2015
Hoe belangrijk kan het zijn?
Oktober 2015


Hoe belangrijk kan het zijn?

Kelly Laing, Washington (VS)

Toen ik aan boord van de USS West Virginia werkzaam was, waren ze op zoek naar een officier die Portugees sprak. Ze hadden iemand nodig die drie weken voor de Braziliaanse marine wilde werken. Ik was de enige die Portugees sprak.

Aanvankelijk had ik geen interesse. Ik was net drie maanden lang weggeweest en ik keek ernaar uit om mijn familie weer te zien. Maar de oproep liet me niet los. Ik ging in gebed en kreeg van mijn hemelse Vader een duidelijk antwoord dat ik moest gaan. Dus dat deed ik.

De voorbereidingen waren uitermate moeilijk. Ik bereikte een punt waarop ik het wilde opgeven. Ik dacht: hoe belangrijk kan het zijn? Maar de Heilige Geest moedigde me aan om door te zetten.

Illustration depicting men on board a Navy ship.  One of the men is pointing and yelling at a man sitting at a table.  Another officer is standing in the doorway.

Illustratie Allen Garns

Na veel vertraging kwam ik eindelijk op een Braziliaans schip aan. Toen ik naar de officiersmess werd gebracht, stond de kapitein tegen een jonge officier te schreeuwen. Toen hij me zag, stopte hij en zei in gebroken Engels: ‘O, mijn Amerikaanse vriend is aangekomen. Welkom. Kan ik u iets te drinken aanbieden?

Ik antwoordde in het Portugees dat ik wel een populaire Braziliaanse frisdrank wilde hebben. Die had ik sinds mijn zending niet meer gehad. Hij zei dat er op het schip veel verschillende alcoholische dranken waren. Maar ik zei dat ik geen alcohol dronk.

Later werd er op de deur van mijn hut geklopt. Toen ik opendeed, stond daar die jonge officier uit de eetzaal.

‘U bent Amerikaan’, zei hij. ‘U drinkt geen alcohol. U spreekt Portugees. Bent u wellicht mormoon?’

‘Dat ben ik’, antwoordde ik.

Hij sloeg zijn armen om me heen en begon te huilen.

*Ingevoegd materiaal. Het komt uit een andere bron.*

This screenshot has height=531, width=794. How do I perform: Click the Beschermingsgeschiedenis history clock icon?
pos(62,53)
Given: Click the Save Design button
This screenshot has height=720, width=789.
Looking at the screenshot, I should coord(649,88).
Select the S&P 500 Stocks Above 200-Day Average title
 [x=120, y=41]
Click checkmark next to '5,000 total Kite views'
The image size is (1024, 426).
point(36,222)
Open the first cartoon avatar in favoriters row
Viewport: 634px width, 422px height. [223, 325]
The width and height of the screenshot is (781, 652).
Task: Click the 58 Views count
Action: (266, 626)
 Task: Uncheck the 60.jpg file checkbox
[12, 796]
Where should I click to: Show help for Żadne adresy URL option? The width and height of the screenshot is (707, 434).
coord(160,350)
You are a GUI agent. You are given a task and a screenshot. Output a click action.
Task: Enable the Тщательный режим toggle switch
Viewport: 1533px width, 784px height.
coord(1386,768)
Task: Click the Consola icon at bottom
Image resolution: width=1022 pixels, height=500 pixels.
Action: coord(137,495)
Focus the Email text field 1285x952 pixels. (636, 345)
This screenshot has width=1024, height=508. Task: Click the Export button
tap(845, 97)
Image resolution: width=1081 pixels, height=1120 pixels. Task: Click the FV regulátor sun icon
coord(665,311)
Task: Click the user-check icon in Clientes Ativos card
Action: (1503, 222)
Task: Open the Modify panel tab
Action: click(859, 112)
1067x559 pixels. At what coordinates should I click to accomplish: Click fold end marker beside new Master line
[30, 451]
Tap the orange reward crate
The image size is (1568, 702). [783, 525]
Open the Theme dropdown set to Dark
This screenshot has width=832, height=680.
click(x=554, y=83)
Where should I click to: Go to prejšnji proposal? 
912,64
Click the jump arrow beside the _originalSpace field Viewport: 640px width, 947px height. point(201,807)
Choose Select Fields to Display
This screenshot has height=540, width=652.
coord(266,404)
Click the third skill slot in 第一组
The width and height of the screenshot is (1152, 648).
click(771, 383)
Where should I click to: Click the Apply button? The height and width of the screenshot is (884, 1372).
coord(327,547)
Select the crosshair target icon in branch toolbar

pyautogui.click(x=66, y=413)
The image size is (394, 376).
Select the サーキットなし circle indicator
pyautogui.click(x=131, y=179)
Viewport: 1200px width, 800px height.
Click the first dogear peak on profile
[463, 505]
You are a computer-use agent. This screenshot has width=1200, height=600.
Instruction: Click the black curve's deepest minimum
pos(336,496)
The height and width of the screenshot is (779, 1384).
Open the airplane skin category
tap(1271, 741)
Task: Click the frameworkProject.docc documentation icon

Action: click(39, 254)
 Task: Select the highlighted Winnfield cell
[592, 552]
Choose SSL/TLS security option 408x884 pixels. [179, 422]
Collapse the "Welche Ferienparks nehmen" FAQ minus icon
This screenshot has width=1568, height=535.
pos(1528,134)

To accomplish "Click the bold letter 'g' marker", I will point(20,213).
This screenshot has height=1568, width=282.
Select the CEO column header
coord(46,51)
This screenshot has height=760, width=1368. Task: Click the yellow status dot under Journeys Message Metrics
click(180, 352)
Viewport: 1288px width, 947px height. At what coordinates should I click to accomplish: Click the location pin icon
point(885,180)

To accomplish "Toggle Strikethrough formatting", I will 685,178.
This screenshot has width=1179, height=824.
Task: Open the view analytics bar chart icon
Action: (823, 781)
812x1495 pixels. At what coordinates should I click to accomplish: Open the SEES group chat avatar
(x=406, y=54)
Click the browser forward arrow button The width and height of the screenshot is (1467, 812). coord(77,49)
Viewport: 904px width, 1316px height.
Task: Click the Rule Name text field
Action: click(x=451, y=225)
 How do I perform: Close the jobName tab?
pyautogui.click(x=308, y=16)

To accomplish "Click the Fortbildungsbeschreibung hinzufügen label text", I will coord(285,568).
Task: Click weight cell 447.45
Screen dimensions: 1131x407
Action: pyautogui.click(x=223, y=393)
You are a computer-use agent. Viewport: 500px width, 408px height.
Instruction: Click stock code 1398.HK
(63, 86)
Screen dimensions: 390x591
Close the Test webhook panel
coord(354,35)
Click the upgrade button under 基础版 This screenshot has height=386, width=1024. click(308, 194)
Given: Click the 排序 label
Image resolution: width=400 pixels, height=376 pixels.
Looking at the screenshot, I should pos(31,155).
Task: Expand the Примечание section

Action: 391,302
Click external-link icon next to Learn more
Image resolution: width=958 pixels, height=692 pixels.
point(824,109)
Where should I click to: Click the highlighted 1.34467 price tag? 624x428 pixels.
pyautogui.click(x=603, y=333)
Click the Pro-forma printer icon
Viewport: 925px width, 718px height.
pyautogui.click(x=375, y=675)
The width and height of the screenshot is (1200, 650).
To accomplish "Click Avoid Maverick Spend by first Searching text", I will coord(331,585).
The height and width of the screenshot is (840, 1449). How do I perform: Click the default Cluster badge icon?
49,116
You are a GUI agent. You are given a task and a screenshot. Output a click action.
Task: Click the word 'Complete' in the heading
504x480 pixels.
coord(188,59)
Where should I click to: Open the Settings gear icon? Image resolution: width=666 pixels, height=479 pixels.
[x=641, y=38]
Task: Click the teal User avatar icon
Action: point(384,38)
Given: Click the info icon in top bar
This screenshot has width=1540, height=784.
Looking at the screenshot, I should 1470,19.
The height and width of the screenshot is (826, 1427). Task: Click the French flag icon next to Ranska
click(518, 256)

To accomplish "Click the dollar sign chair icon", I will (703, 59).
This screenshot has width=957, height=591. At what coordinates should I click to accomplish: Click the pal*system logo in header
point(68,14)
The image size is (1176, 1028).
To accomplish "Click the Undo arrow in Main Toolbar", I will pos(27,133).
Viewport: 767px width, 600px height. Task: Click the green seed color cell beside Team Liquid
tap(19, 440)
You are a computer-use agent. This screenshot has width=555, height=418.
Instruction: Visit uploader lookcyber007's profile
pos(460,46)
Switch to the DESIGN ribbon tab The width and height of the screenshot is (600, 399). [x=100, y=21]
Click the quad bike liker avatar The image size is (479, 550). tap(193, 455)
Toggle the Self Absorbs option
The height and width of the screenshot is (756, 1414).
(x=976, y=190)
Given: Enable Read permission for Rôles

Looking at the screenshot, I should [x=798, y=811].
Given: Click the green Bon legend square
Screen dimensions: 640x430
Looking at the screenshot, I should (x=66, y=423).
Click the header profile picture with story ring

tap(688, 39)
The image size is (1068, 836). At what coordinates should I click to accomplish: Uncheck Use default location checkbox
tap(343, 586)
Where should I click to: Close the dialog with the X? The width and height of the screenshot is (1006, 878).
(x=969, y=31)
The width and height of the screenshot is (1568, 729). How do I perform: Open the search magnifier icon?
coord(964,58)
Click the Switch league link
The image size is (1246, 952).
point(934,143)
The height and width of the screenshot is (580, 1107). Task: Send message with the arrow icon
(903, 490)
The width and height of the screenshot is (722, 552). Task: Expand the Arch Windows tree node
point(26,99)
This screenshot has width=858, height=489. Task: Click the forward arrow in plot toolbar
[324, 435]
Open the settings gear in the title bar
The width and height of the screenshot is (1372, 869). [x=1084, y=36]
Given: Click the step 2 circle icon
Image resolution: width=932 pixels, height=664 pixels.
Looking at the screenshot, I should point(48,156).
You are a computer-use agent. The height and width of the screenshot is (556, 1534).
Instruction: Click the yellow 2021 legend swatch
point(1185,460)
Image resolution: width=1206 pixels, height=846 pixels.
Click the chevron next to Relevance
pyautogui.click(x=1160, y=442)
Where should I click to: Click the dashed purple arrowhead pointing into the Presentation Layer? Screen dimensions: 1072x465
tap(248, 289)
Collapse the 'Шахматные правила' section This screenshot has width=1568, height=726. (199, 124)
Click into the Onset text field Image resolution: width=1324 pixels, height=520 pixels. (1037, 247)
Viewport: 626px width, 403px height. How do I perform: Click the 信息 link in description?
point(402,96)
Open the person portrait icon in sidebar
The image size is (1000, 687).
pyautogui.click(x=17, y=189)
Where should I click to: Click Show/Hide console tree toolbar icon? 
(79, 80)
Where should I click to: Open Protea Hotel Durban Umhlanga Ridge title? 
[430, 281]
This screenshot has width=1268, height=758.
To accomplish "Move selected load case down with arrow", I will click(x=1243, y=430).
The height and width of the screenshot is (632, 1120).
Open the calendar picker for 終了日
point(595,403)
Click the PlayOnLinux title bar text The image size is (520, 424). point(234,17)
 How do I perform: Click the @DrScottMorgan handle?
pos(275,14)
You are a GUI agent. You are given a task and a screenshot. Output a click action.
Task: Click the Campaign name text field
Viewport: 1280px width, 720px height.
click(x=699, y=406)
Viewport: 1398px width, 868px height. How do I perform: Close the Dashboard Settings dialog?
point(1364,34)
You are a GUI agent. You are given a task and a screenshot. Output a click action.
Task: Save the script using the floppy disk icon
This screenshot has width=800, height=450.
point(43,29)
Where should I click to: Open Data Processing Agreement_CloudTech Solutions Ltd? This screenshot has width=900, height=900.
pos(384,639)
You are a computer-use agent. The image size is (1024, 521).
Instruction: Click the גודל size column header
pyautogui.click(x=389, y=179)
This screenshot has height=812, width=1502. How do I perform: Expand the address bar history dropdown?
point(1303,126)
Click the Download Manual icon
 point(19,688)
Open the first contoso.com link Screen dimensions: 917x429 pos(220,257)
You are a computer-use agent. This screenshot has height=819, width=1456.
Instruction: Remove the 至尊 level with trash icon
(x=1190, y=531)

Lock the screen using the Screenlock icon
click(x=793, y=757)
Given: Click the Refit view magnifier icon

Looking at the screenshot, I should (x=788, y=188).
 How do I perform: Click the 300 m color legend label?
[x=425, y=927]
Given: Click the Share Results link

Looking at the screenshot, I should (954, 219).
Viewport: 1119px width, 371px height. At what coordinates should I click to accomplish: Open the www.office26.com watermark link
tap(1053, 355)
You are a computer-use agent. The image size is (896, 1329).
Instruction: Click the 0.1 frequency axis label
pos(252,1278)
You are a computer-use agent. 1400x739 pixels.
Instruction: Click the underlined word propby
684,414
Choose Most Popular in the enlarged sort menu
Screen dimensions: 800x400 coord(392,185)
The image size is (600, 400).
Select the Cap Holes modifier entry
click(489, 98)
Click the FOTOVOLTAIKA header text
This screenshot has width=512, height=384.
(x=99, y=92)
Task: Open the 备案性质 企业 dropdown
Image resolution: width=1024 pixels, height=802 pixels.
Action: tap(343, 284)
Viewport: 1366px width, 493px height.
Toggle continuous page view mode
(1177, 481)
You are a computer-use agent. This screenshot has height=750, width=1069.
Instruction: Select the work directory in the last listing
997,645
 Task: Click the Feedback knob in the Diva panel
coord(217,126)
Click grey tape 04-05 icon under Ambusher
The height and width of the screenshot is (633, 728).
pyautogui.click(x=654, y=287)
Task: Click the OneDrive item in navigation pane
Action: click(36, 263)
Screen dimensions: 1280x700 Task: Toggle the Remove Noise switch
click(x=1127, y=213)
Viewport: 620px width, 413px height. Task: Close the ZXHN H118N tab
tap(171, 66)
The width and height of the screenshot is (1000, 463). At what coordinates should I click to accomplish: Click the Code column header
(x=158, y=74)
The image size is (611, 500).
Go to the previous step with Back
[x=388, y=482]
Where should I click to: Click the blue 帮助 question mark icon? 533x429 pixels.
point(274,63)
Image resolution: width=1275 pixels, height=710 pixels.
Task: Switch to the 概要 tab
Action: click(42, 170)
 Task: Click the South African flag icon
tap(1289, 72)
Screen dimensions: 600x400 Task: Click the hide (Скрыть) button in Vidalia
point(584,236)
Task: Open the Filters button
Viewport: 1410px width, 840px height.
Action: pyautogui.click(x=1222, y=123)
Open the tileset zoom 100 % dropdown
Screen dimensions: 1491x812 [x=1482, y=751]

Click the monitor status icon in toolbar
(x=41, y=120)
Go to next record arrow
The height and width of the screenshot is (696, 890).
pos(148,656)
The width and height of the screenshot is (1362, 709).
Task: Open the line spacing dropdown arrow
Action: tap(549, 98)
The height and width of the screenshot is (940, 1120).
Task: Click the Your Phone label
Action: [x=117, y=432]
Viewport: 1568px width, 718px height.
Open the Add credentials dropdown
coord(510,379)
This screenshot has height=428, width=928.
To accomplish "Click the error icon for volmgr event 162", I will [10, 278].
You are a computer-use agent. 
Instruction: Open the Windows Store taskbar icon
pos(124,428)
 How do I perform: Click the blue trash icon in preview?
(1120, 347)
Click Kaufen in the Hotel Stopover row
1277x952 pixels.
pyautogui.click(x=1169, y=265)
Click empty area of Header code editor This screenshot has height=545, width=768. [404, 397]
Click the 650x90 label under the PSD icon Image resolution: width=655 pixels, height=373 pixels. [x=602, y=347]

Deze officier, luitenant Mendes, was nog niet zo lang lid van de kerk en was pas afgestudeerd aan de militaire zeevaartschool in Brazilië. Aan boord van het schip was hij er al snel achtergekomen dat de kapitein van hem verwachtte dat hij aan hun wilde levensstijl deelnam als ze in een haven aanlegden. Maar luitenant Mendes had zich steeds opgegeven om aan boord te blijven en had zich aan activiteiten in havensteden onttrokken. De kapitein was dat zat. Toen ik de eetzaal binnenkwam, stond hij daarover net tegen luitenant Mendes te schreeuwen.

‘In de volgende havenstad ga je met de andere officiers de stad in’, had hij gezegd. ‘Je laat die bezoekende Amerikaanse officier maar eens zien hoe je plezier kunt hebben. Dat verwacht hij van ons.’

Maandenlang had luitenant Mendes gebeden dat de kapitein zijn normen en waarden zou begrijpen en accepteren. Maar toen ik daar was, gingen de gesprekken in de eetzaal geregeld over het evangelie. We spraken met de andere officiers over Joseph Smith, de herstelling, het woord van wijsheid en de wet van kuisheid. De houding tegenover luitenant Mendes veranderde al snel. De officiers verwijderden de naaktfoto’s, en in de volgende havenstad gingen we naar een restaurant in plaats van naar een club.

Tegen het eind van mijn drie weken aan boord, en na veel gesprekken met de kapitein en de officiers over ons geloof, werd het hart van de mannen verzacht. ‘Nu begrijp ik het beter’, zei de kapitein tegen luitenant Mendes voordat ik wegging. Hij voegde er aan toe dat hij niet meer zou verwachten dat hij tegen zijn principes inging.

Ik zal die ervaring nooit vergeten. Luitenant Mendes en ik leerden dat onze Vader in de hemel ons persoonlijk kent, ons liefheeft, en zich bezighoudt met ons privéleven.